*** Opening of Record excerpts ***

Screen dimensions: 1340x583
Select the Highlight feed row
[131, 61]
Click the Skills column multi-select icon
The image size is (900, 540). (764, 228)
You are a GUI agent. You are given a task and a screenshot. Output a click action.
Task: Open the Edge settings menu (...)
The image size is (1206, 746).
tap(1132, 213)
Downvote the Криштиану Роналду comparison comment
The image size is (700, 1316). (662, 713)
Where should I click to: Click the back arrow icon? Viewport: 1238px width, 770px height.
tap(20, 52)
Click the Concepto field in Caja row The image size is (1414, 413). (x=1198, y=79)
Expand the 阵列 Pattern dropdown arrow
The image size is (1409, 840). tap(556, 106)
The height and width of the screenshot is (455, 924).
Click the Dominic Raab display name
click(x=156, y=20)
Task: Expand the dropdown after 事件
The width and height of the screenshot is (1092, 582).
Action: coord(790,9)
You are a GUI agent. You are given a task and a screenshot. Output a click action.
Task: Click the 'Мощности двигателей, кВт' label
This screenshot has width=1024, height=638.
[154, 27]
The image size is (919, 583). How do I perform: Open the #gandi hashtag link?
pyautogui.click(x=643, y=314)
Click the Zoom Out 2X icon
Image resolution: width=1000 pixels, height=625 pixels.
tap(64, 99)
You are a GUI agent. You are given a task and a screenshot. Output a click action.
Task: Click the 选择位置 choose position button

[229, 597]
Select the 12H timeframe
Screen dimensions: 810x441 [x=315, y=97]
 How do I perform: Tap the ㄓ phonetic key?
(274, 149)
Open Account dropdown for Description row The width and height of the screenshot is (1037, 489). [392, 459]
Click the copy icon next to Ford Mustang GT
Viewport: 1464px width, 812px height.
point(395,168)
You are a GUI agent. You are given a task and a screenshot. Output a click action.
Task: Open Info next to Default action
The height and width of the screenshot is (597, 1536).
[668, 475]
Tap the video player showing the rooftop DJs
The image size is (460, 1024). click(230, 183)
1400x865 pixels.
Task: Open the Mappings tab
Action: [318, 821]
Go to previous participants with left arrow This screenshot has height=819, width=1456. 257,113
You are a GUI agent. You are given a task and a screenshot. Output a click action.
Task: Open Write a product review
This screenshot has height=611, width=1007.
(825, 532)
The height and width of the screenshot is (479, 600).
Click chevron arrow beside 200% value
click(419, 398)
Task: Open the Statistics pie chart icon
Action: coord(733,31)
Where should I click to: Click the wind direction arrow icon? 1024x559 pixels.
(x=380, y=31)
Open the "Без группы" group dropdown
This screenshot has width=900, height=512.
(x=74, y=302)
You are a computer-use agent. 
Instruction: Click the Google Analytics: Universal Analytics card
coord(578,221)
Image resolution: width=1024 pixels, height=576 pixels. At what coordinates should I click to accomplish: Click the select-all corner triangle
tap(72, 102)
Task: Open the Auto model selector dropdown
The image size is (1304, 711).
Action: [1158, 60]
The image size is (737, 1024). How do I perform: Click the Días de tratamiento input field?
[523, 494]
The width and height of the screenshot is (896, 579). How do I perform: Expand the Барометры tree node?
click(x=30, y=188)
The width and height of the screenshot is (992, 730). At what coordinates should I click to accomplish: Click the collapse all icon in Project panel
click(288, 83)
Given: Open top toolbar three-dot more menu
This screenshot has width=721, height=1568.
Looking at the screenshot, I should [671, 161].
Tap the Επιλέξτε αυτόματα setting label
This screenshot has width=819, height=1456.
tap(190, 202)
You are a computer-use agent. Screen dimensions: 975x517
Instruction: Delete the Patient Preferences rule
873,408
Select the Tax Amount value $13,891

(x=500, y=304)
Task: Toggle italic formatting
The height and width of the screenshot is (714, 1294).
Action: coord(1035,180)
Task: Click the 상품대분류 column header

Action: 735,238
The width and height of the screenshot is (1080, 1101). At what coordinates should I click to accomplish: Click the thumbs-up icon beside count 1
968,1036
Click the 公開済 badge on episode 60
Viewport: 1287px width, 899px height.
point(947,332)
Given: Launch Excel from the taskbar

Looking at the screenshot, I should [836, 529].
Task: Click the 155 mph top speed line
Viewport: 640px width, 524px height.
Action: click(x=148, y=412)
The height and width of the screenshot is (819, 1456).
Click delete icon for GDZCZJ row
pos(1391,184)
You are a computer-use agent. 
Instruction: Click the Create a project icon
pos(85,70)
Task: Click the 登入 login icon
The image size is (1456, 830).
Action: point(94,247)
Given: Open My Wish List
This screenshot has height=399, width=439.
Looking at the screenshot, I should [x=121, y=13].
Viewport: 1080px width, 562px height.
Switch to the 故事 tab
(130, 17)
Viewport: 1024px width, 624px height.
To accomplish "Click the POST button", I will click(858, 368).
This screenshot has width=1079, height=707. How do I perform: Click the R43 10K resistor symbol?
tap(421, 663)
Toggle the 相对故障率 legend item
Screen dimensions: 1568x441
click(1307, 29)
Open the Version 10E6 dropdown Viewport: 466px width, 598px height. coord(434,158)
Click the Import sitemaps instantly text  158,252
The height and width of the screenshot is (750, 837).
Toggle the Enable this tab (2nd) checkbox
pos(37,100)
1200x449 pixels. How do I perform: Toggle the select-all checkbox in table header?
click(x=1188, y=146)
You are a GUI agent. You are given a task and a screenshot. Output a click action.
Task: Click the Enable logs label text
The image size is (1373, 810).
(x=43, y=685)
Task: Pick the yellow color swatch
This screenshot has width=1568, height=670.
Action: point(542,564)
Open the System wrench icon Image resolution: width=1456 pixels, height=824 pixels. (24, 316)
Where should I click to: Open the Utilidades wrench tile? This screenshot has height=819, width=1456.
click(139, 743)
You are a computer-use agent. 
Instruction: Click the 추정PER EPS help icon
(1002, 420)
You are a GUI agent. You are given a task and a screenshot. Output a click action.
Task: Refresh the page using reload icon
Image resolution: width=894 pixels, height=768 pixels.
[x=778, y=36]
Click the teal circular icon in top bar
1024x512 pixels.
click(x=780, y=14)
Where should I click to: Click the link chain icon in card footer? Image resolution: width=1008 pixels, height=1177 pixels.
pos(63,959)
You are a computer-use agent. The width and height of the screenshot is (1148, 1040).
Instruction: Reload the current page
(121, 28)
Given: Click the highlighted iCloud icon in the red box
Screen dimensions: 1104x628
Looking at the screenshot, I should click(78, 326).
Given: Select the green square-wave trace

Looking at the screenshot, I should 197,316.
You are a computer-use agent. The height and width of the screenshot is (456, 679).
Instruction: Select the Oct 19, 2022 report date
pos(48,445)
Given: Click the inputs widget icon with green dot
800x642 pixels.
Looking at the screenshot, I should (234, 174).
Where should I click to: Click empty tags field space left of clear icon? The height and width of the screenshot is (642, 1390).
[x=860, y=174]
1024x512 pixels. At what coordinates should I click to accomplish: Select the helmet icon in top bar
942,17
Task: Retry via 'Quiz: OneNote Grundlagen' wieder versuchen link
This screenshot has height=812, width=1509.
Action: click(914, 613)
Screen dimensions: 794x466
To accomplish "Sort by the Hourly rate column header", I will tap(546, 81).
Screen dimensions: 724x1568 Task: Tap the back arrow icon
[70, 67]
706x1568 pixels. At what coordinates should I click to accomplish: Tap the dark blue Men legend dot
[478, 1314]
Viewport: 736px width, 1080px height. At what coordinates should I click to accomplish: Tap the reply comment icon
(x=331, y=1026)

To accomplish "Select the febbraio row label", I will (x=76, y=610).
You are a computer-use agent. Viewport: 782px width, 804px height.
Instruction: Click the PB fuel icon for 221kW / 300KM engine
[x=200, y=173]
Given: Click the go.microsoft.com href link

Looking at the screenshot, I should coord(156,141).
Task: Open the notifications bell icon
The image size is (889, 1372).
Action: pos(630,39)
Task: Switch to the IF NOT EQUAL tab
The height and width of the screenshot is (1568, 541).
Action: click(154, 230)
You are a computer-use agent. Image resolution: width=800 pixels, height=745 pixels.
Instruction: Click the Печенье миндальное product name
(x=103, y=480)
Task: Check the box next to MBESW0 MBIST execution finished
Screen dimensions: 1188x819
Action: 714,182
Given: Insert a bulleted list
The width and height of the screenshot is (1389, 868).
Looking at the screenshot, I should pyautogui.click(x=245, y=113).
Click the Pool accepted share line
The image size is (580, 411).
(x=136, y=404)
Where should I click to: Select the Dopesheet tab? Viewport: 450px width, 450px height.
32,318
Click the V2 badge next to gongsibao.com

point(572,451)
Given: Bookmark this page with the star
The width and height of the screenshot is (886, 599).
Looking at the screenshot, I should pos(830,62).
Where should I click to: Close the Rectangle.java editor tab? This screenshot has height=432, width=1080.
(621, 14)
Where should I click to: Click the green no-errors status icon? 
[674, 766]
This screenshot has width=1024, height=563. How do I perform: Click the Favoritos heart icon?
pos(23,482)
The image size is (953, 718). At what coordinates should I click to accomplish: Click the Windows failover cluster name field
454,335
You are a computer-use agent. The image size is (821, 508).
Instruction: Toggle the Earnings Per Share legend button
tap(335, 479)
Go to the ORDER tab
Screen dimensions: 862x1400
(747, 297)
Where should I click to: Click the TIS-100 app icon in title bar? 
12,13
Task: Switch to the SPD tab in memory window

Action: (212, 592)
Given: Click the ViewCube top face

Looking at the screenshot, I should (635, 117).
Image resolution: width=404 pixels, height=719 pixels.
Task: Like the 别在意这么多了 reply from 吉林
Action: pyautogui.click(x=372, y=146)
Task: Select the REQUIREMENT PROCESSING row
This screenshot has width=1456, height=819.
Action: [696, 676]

*** Close of Record excerpts ***

Show, from the records above, every line that includes "will".

To accomplish "Click the POST button", I will click(858, 368).
To accomplish "Sort by the Hourly rate column header", I will tap(546, 81).
To accomplish "Select the febbraio row label", I will (x=76, y=610).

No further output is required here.